## [Problem to work on]
Reproduce the passage below on the crash and the US banking system in full, with every character unchanged.
==== Text extract
I wouldn't try and predict anything at the current time.
There are so many fundamental uncertainties that where we will end up is anybodys guess. :eek:
Though we'll be here in 12 months time (:o) still debating the issues of the day.0 -
You have to bear in mind that the "crash" might not have happened at all, or at least not happened in the same way, had there not been problems with the banking system based on criminally reckless lending in the US secured against essentially valueless assets and then rolled up and sold on so that the original lender didn't need to worry about the quality of the debt. That really had nothing at all to do with the UK housing market, but clearly had a massive effect on the situation as it developed because it changed a lot of the underlying basis.
========
==== Given information
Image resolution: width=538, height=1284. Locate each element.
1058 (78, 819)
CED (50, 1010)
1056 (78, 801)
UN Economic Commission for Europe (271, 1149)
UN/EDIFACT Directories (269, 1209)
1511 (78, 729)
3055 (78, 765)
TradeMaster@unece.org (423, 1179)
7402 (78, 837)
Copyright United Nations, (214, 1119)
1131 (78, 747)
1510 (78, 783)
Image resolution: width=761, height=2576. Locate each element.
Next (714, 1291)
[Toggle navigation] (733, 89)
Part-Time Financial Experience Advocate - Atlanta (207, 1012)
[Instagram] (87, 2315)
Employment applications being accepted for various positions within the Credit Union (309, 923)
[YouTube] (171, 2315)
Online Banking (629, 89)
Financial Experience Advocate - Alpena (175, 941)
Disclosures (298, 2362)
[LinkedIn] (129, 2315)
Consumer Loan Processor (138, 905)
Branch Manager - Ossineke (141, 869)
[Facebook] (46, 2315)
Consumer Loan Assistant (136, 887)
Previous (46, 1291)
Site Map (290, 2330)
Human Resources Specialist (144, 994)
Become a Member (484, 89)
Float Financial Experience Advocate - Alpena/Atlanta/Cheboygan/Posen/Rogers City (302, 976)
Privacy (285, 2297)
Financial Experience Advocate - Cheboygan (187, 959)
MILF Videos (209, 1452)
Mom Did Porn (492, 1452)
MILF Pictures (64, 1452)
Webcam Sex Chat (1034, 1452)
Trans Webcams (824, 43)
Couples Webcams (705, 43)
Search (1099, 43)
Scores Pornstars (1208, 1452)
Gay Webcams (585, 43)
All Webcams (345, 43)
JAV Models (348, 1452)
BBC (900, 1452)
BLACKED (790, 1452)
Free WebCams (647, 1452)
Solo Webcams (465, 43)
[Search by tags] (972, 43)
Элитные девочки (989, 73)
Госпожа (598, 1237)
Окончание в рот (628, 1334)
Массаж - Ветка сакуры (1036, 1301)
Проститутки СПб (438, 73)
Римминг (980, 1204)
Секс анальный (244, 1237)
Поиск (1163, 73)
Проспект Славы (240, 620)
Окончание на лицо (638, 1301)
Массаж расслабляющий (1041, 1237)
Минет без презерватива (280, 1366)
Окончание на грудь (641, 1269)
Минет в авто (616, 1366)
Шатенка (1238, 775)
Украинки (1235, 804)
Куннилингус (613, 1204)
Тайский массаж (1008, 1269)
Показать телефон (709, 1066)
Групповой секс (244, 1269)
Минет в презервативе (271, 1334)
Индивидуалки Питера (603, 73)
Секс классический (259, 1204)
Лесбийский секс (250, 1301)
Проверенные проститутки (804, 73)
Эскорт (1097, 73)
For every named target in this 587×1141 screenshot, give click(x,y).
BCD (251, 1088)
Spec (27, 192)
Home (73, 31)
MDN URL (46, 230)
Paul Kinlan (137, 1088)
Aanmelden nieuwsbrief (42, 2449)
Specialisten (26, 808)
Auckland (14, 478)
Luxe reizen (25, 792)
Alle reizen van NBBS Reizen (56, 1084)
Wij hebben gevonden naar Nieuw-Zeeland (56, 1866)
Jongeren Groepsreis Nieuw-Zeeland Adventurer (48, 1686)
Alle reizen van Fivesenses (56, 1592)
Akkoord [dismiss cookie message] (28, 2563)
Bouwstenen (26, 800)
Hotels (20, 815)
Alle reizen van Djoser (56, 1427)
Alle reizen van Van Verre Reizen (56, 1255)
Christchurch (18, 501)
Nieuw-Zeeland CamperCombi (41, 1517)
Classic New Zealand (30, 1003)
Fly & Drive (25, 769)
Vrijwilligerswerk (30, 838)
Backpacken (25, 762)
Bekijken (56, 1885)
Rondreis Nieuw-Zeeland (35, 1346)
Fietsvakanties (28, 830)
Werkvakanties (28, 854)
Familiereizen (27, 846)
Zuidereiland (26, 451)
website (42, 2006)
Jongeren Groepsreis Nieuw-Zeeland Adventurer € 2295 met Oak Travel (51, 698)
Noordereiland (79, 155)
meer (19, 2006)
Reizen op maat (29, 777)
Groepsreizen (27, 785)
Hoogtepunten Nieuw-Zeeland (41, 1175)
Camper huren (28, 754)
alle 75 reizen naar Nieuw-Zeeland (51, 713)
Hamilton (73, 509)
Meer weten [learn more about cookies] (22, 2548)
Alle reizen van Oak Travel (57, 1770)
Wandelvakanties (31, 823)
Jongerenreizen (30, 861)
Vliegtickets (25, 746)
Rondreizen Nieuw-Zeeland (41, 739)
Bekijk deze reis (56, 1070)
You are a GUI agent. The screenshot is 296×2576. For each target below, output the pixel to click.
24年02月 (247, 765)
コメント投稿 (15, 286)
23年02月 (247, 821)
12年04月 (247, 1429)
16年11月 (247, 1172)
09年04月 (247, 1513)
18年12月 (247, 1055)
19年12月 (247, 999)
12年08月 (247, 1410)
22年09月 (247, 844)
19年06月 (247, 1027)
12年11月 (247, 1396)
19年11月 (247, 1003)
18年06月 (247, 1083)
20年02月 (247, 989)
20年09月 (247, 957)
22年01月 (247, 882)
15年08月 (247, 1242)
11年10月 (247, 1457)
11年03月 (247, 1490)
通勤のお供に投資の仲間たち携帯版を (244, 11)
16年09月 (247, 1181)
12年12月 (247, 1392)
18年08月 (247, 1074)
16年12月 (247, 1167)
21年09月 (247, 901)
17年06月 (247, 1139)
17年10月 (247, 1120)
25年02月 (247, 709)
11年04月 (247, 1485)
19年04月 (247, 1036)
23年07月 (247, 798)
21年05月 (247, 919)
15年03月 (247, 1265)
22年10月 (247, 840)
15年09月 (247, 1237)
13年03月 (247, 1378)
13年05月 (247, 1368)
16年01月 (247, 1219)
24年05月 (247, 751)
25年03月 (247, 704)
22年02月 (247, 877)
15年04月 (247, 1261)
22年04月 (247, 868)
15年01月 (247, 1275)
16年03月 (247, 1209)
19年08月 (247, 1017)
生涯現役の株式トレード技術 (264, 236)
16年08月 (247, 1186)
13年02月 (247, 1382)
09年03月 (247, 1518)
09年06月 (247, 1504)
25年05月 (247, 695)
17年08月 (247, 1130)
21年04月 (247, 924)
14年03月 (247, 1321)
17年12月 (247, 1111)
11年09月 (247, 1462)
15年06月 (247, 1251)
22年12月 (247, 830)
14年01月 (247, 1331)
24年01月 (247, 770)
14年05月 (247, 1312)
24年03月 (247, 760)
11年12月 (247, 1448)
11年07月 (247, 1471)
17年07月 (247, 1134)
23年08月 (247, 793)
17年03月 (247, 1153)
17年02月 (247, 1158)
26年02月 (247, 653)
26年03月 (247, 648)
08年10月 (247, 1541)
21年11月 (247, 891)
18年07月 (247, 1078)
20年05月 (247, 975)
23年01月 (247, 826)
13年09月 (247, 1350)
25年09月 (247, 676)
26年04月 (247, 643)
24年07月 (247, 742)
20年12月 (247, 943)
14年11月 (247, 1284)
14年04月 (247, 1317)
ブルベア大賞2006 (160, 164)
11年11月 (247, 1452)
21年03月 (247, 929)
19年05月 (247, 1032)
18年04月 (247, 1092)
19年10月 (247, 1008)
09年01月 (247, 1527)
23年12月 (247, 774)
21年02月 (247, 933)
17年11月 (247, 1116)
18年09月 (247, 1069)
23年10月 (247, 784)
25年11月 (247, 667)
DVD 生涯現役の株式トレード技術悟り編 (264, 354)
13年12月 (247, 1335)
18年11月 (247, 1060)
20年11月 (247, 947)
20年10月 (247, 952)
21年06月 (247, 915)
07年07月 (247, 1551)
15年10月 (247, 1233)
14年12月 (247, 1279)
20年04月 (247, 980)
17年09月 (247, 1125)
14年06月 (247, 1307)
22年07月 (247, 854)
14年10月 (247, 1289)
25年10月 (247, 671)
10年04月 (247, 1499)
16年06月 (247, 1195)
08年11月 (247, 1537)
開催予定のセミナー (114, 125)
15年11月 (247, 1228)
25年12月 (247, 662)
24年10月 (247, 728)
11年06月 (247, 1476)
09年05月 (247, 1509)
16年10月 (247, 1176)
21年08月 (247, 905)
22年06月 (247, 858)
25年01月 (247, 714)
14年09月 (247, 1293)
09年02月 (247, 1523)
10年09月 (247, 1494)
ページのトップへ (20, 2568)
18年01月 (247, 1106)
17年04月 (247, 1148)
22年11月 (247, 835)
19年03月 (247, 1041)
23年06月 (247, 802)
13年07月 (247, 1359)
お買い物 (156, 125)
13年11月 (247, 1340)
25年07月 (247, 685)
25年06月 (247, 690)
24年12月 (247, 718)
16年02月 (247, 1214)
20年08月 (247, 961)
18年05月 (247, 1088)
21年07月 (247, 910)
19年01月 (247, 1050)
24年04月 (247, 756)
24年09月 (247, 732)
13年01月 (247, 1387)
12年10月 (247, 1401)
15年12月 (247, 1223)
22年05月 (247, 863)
========
## [Written response]
I wouldn't try and predict anything at the current time.
There are so many fundamental uncertainties that where we will end up is anybodys guess. :eek:
Though we'll be here in 12 months time (:o) still debating the issues of the day.0 -
You have to bear in mind that the "crash" might not have happened at all, or at least not happened in the same way, had there not been problems with the banking system based on criminally reckless lending in the US secured against essentially valueless assets and then rolled up and sold on so that the original lender didn't need to worry about the quality of the debt. That really had nothing at all to do with the UK housing market, but clearly had a massive effect on the situation as it developed because it changed a lot of the underlying basis.